El candombe afrouruguayo también se hizo porteño
El sonido del tambor originario de la otra orilla del Río de la Plata ahora se multiplica en decenas de comparsas desde La Boca hasta Lugano; reclaman que se oficialice un espacio para esta música en el Carnaval
1 minuto de lectura'
Llegaron a Buenos Aires escapando de la dictadura de los setenta en Uruguay. Muchos eran afrodescendientes. Muchos trajeron su tambor.
Cuentan que también importaron su "toque" de candombe a esta ciudad del mismo modo que en la colonia los esclavos traídos de las distintas naciones de Africa conservaron el sonido que los identificaba con su pueblo.
Así, repitiendo el ritual del tambor, comenzaron a juntarse y a salir por las calles con el candombe los domingos, los carnavales y las fiestas. Pero ahora en Buenos Aires, en la otra orilla del río.
"¿Y eso qué es? ¿Es murga?", cuenta Andrés "Cocoa" Roselló (Kumbabantu) . Y no. Es candombe. El mismo que aprendió otro músico, Fernando Longobardi (El Mondongo) de Artigas Martirena un uruguayo que había nacido en uno de los últimos conventillos demolidos en Montevideo, el del Medio Mundo.
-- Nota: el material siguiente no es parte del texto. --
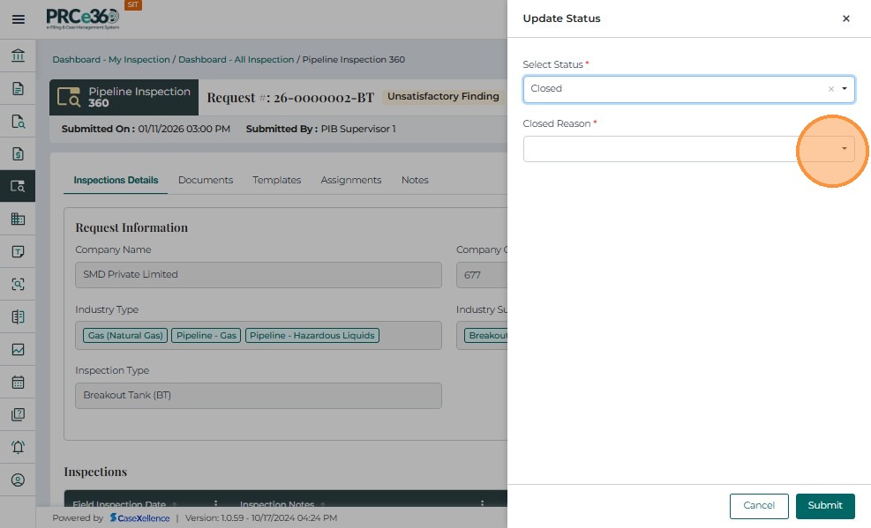The width and height of the screenshot is (871, 528).
Task: Follow the Dashboard - All Inspection breadcrumb
Action: click(236, 60)
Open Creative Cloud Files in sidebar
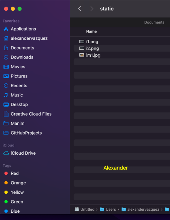This screenshot has height=220, width=170. (27, 114)
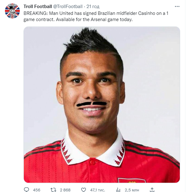Click the 2,5 млн views count
Screen dimensions: 186x192
point(132,190)
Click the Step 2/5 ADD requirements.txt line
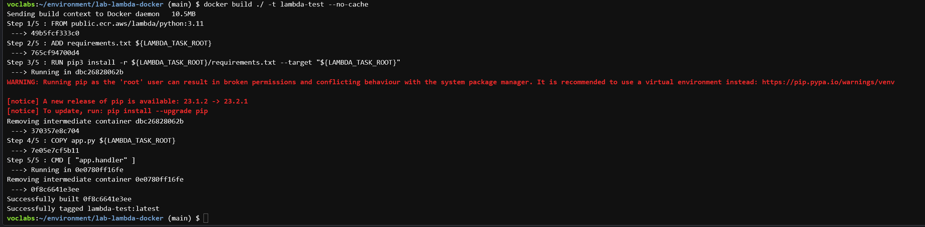This screenshot has width=925, height=227. (x=109, y=43)
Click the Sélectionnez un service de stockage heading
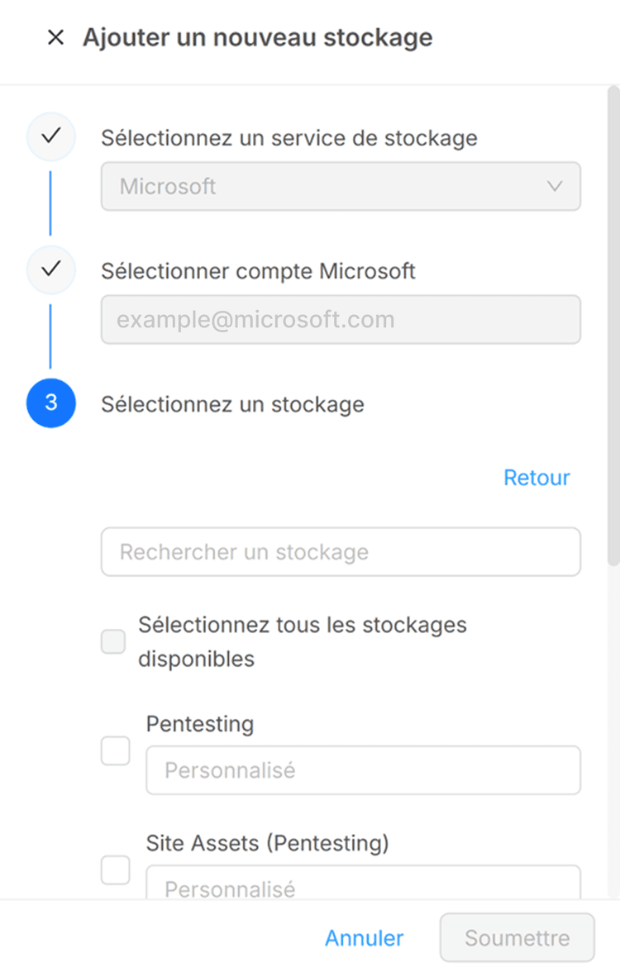 coord(289,138)
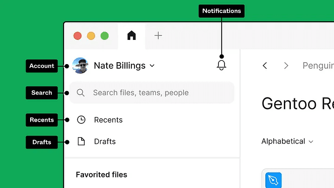Click the Favorited files section heading
This screenshot has height=188, width=334.
pos(101,175)
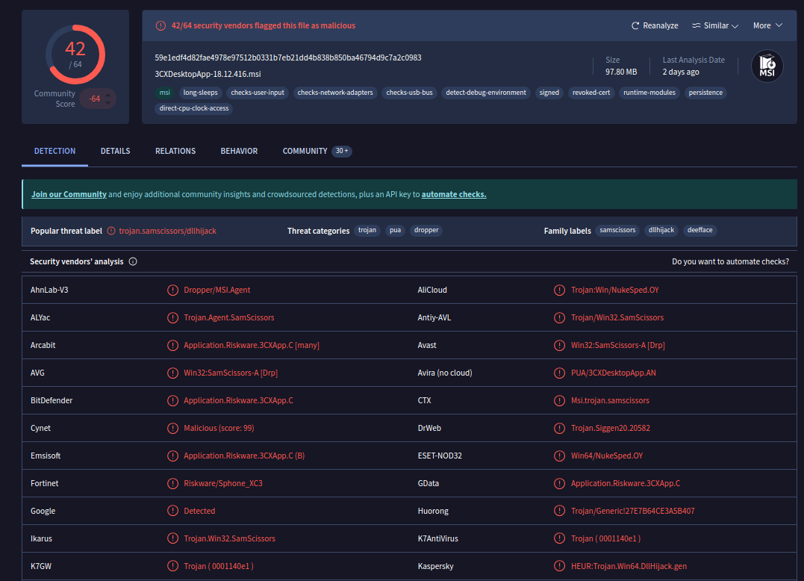Viewport: 804px width, 581px height.
Task: Click the automate checks link
Action: [453, 194]
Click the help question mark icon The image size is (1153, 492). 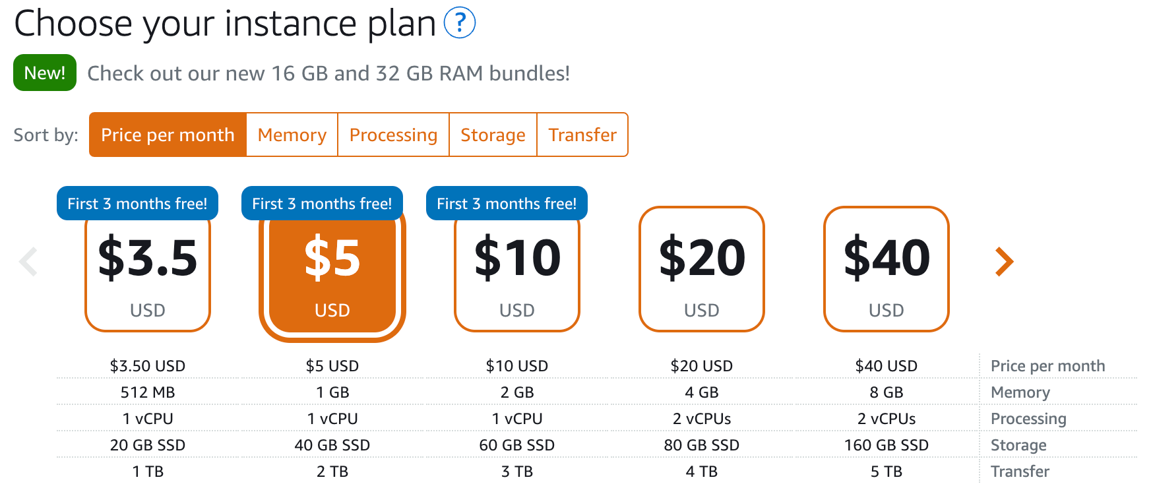[459, 23]
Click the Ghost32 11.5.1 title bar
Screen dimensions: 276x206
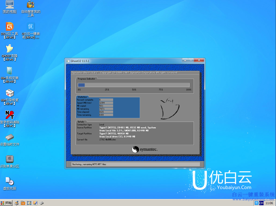click(122, 61)
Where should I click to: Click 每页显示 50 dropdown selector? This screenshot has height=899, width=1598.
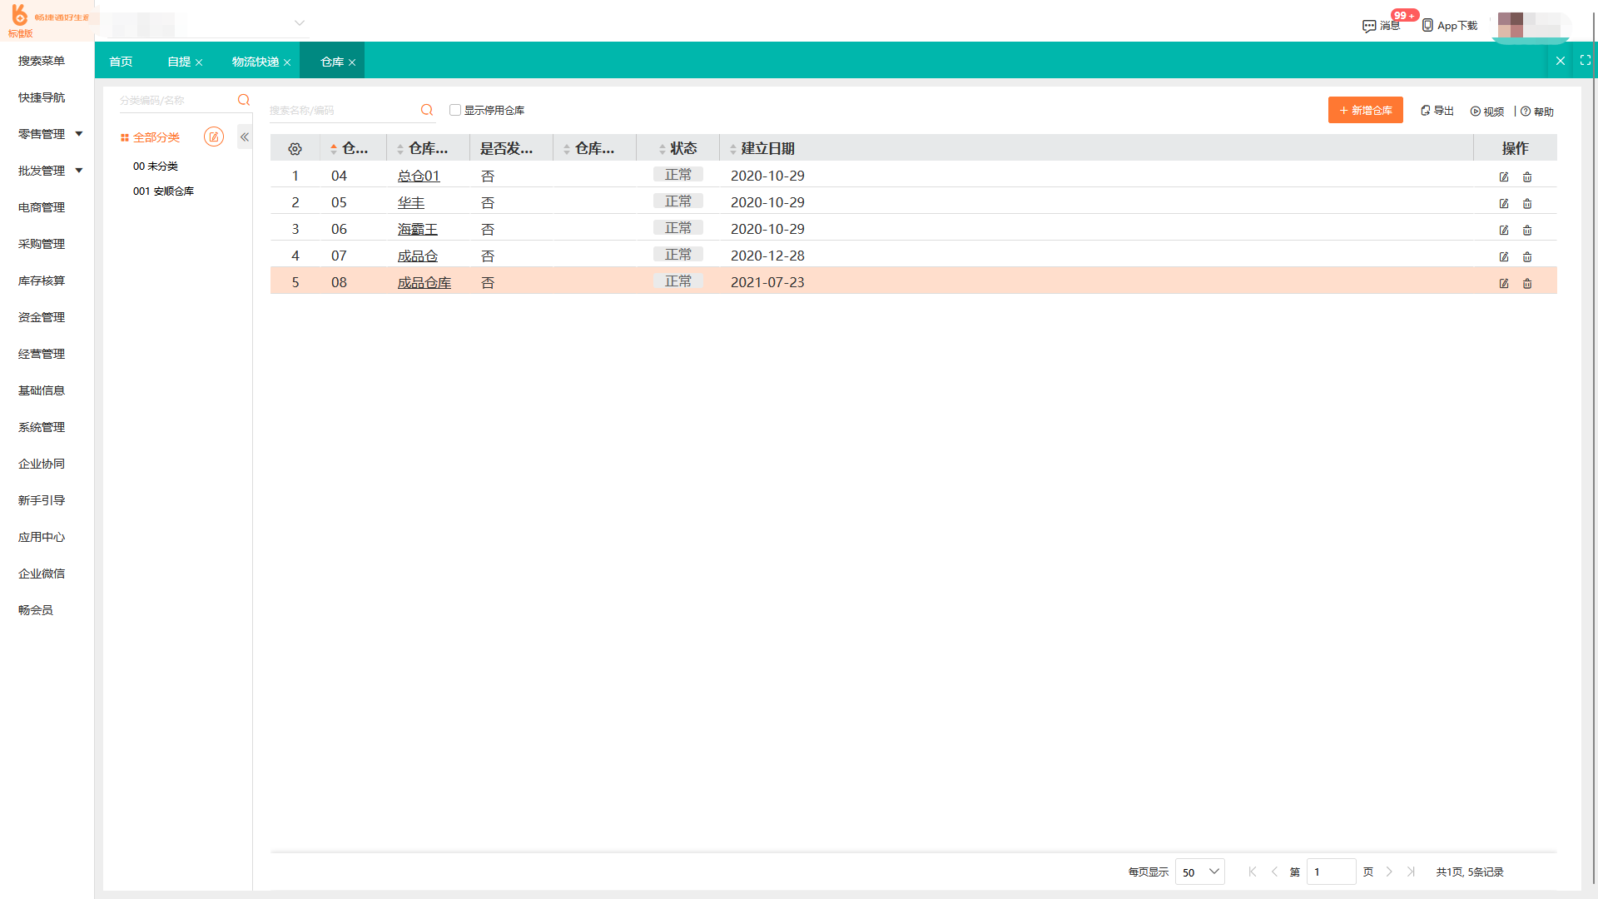[x=1198, y=872]
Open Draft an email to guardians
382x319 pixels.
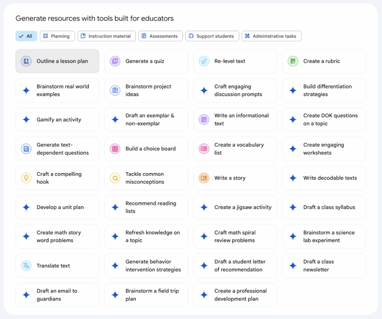57,295
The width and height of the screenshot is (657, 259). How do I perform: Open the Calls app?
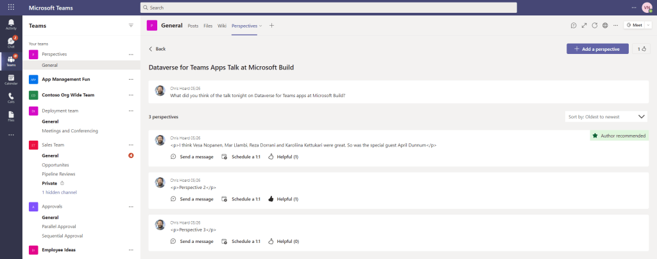pyautogui.click(x=11, y=97)
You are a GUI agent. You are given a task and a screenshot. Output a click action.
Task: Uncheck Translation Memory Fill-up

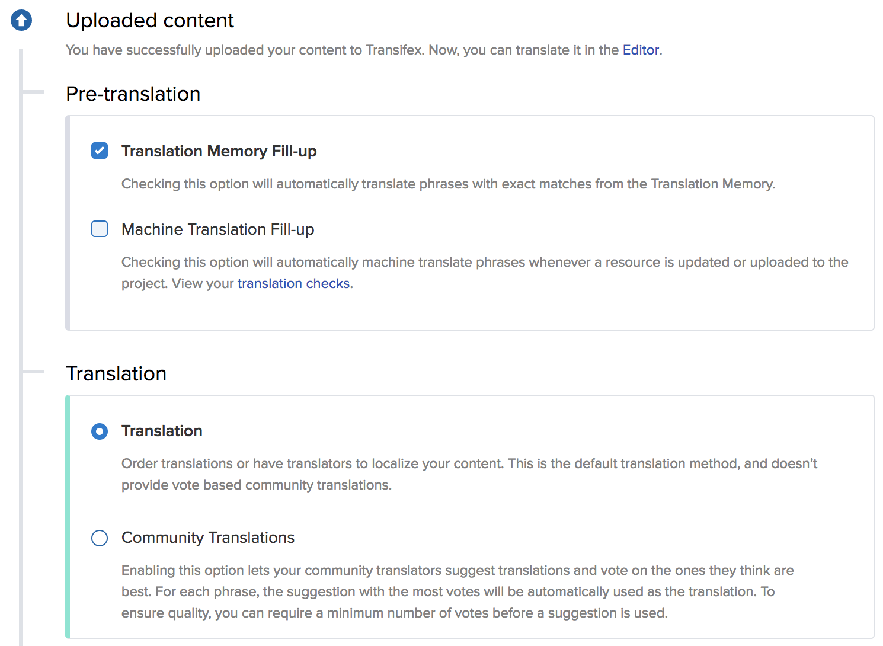click(x=99, y=151)
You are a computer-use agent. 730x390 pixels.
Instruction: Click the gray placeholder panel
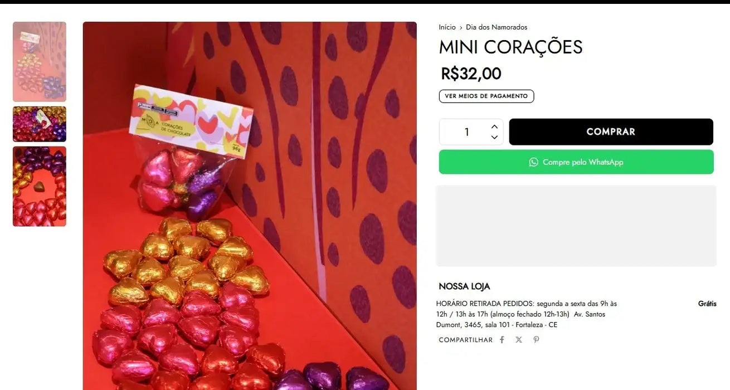pyautogui.click(x=576, y=226)
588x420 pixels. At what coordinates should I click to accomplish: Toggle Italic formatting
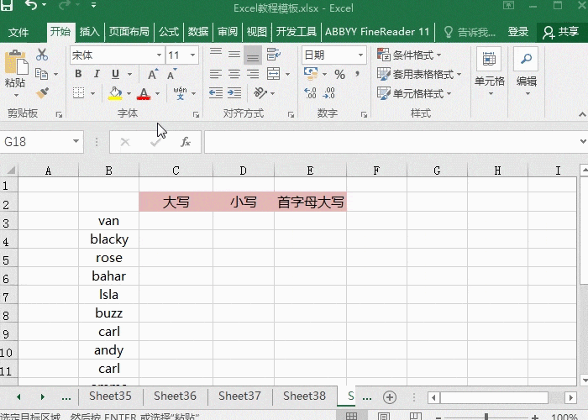(97, 74)
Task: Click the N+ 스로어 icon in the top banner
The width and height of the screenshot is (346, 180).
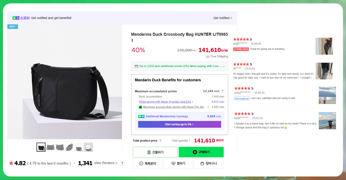Action: [x=16, y=18]
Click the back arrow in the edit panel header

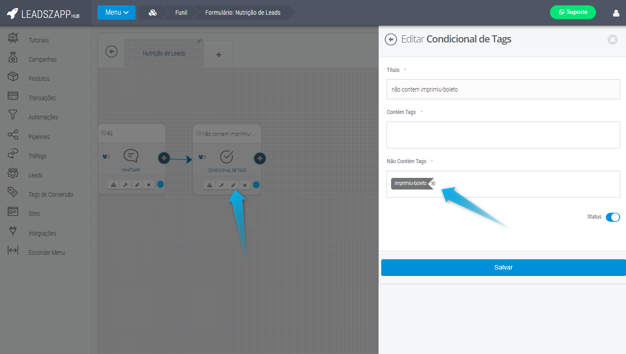pyautogui.click(x=391, y=40)
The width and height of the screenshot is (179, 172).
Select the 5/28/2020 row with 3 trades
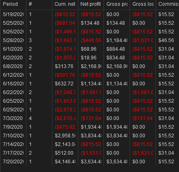90,40
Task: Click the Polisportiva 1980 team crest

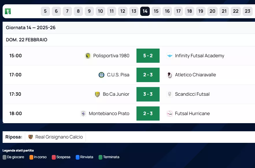Action: [x=88, y=56]
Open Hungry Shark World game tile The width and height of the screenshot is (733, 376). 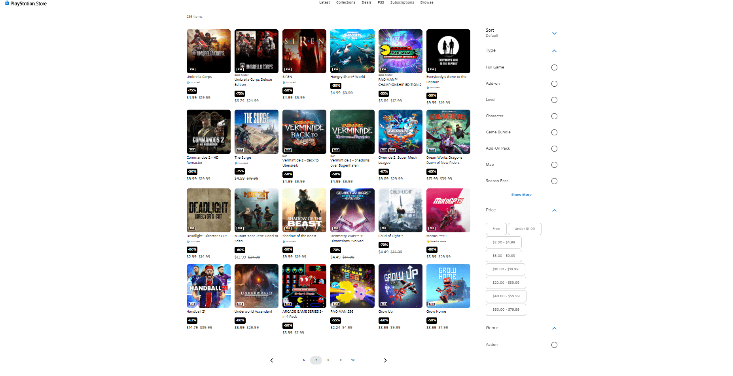[352, 51]
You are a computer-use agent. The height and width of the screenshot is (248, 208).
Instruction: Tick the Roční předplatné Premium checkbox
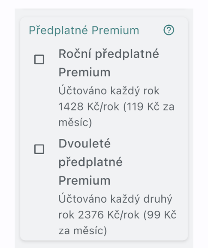(39, 60)
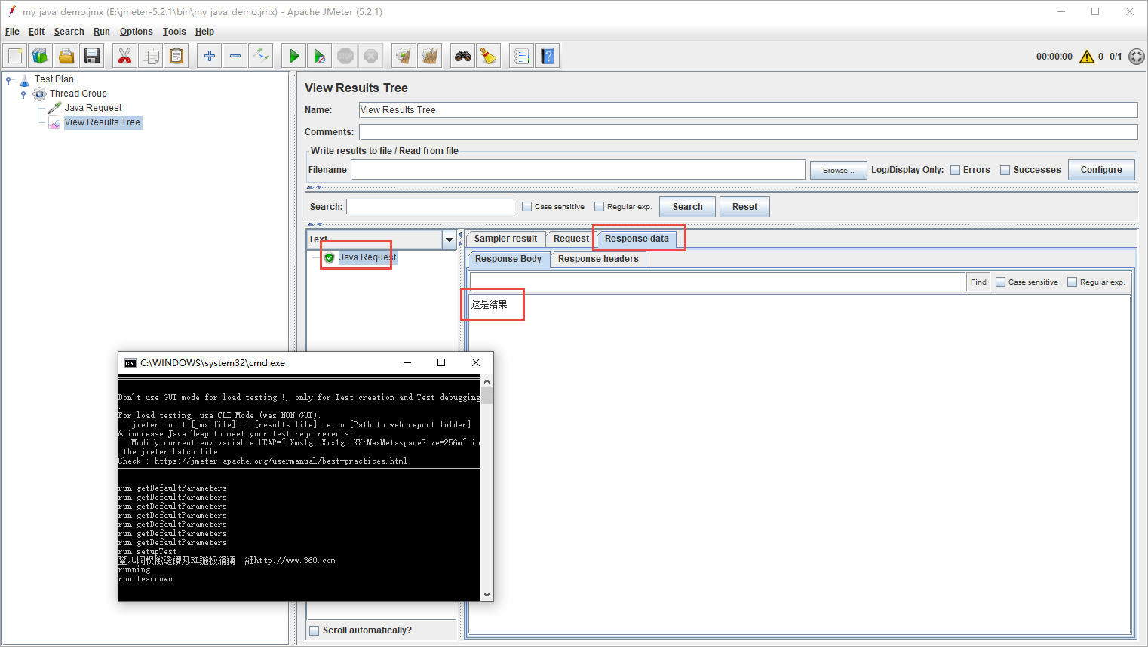Collapse the Thread Group tree node
Image resolution: width=1148 pixels, height=647 pixels.
(x=23, y=94)
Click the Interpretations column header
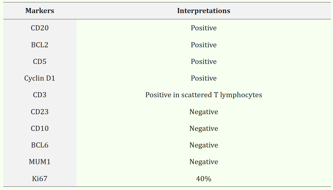333x190 pixels. pyautogui.click(x=204, y=11)
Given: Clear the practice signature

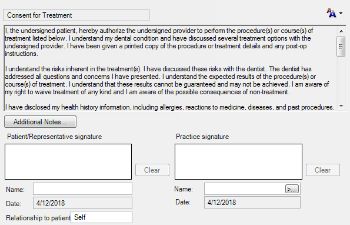Looking at the screenshot, I should [x=323, y=170].
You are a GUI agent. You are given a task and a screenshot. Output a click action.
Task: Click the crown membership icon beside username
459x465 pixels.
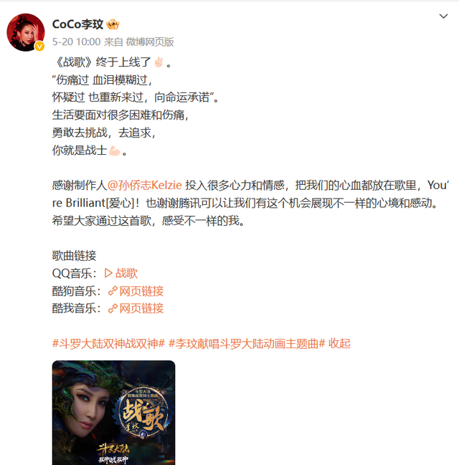pos(113,24)
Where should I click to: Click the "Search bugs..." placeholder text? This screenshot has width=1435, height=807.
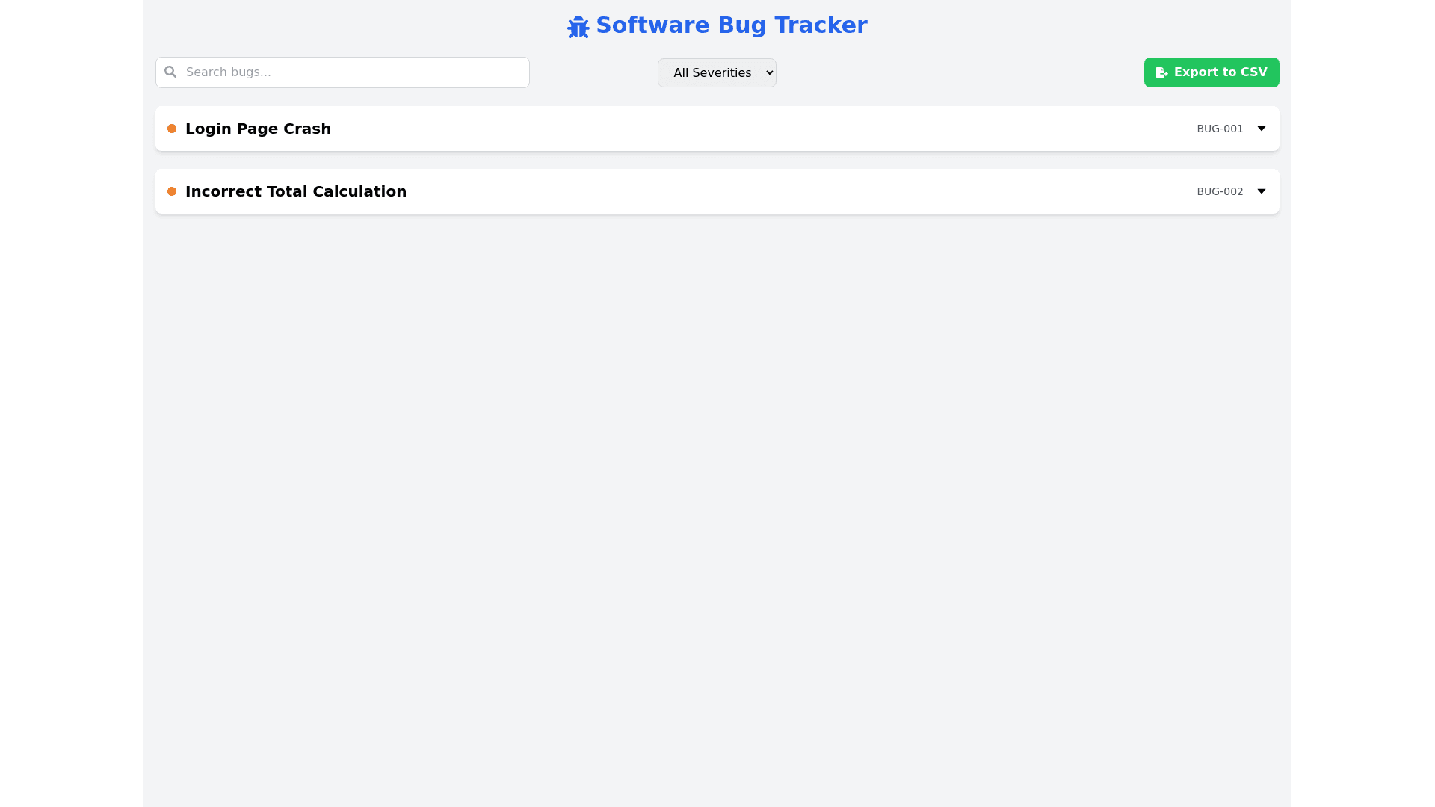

Chico, repique y piano. Son los nombres de los tres tambores con los que los uruguayos "ensamblan" esta música. Para afinarlos, la tradición indica que debe realizarse con calor, es decir con un pequeño fuego. Sin embargo, en Buenos Aires "no hay cultura de tambores en la calle y menos del fuego", sostiene Fernando.
Son muchos los músicos que fueron corridos por la policía tanto por los fueguitos que iniciaron como por las denuncias de los vecinos sobre "ruidos molestos". A pesar de todo, las comparsas de candombe fueron creciendo en la ciudad de Buenos Aires, y ya casi en todos los barrios se puede encontrar una.
Aunque alejadas de la fecha de carnaval, en la ciudad ya se consiguieron organizar tres llamadas, la última con 25 comparsas y miles de asistentes. Todavía muy lejos de la enorme estructura desarrollada en Montevideo, aunque, según César Castro (Atalakimbamba) , "allá se perdió la alegría."
Antes de que fueran demolidos los conventillos en la capital uruguaya "había dos o tres toques en otros tantos barrios. Escuchabas y sabías quién venía. Ahora están en cualquier barrio", explica Cocoa. Esta situación, sostienen, cambia la forma en que se toca el candombe. "La comunicación entre los tambores se pierde, se transforma en una cuestión comercial", dice Castro.
En Buenos Aires, en cambio, la situación es tan incipiente que el reclamo es por un permiso para formar parte del carnaval. "No podemos desfilar porque no existimos por eso estamos peleando para que se institucionalice un día para el candombe", sostiene Hector Priguetti (Lonjas de San Telmo).
Tal como sucede con el candombe porteño, cuyos herederos están luchando contra el olvido, los uruguayos defienden, como dice Cocoa, la necesidad que hay de "desenterrar esta cultura, porque a pesar de que se ocultó, es parte de la identidad. Estuvo y va a seguir estando".